For the following exercises, refer to Table 12.$$\begin{array}{cccccc cccc c}{x} & {0} & {2} & {4} & {5} & {7} & {8} & {10} & {11} & {15} & {17} \\ {f(x)} & {12} & {28.6} & {52.8} & {70.3} & {99.9} & {112.5} & {125.8} & {127.9} & {135.1} & {135.9}\end{array}$$ Use the LOGISTIC regression option to find a logistic growth model of the form $$y=\frac{c}{1+a e^{-b x}}$$ that best fits the data in the table.

Answer

**step1** Understanding the Problem

The problem asks us to find a logistic growth model of the form $$y=\frac{c}{1+a e^{-b x}}$$ that best fits the data provided in Table 12. This involves determining the specific values for the parameters $$a$$, $$b$$, and $$c$$.

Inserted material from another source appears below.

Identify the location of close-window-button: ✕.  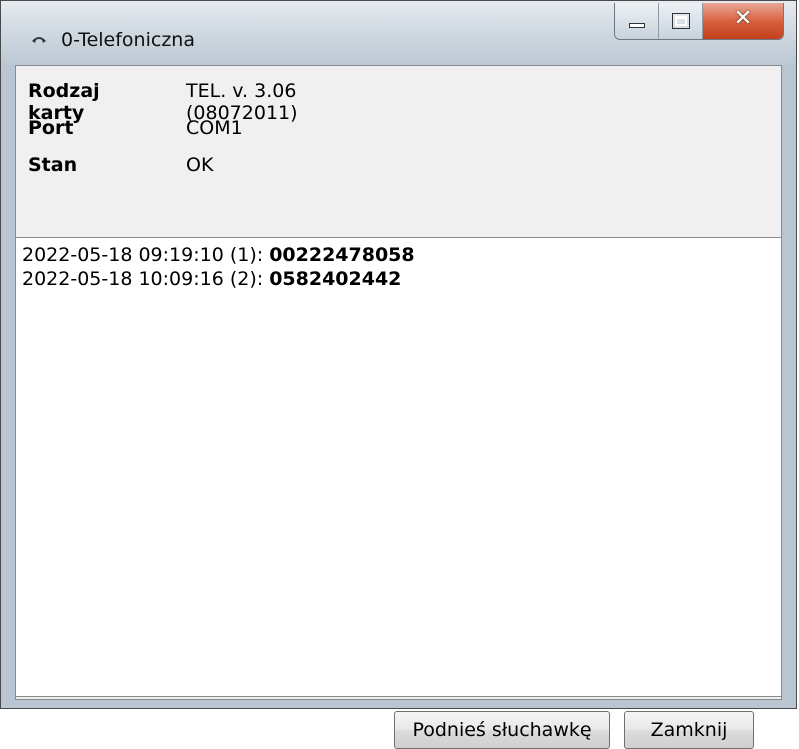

**step2** Analyzing the Required Solution Method

To find a logistic growth model that best fits a given set of data, a mathematical technique called logistic regression is typically employed. This process involves advanced statistical calculations, often requiring the use of scientific calculators with specific regression functions or computer software. It utilizes concepts such as exponential functions and natural logarithms to determine the optimal values for the parameters that minimize the difference between the model's predictions and the actual data points.

**step3** Evaluating Against Operational Constraints

My operational guidelines state that I must "Do not use methods beyond elementary school level (e.g., avoid using algebraic equations to solve problems)" and "Avoiding using unknown variable to solve the problem if not necessary."

**step4** Conclusion

The mathematical methods and concepts required to perform logistic regression and determine the parameters $$a$$, $$b$$, and $$c$$ for the given logistic growth model are significantly beyond the scope of elementary school mathematics. Elementary school curricula typically focus on foundational arithmetic operations (addition, subtraction, multiplication, division), basic fractions, decimals, and simple geometric concepts. Therefore, I cannot provide a step-by-step solution to this problem using only elementary school-level methods.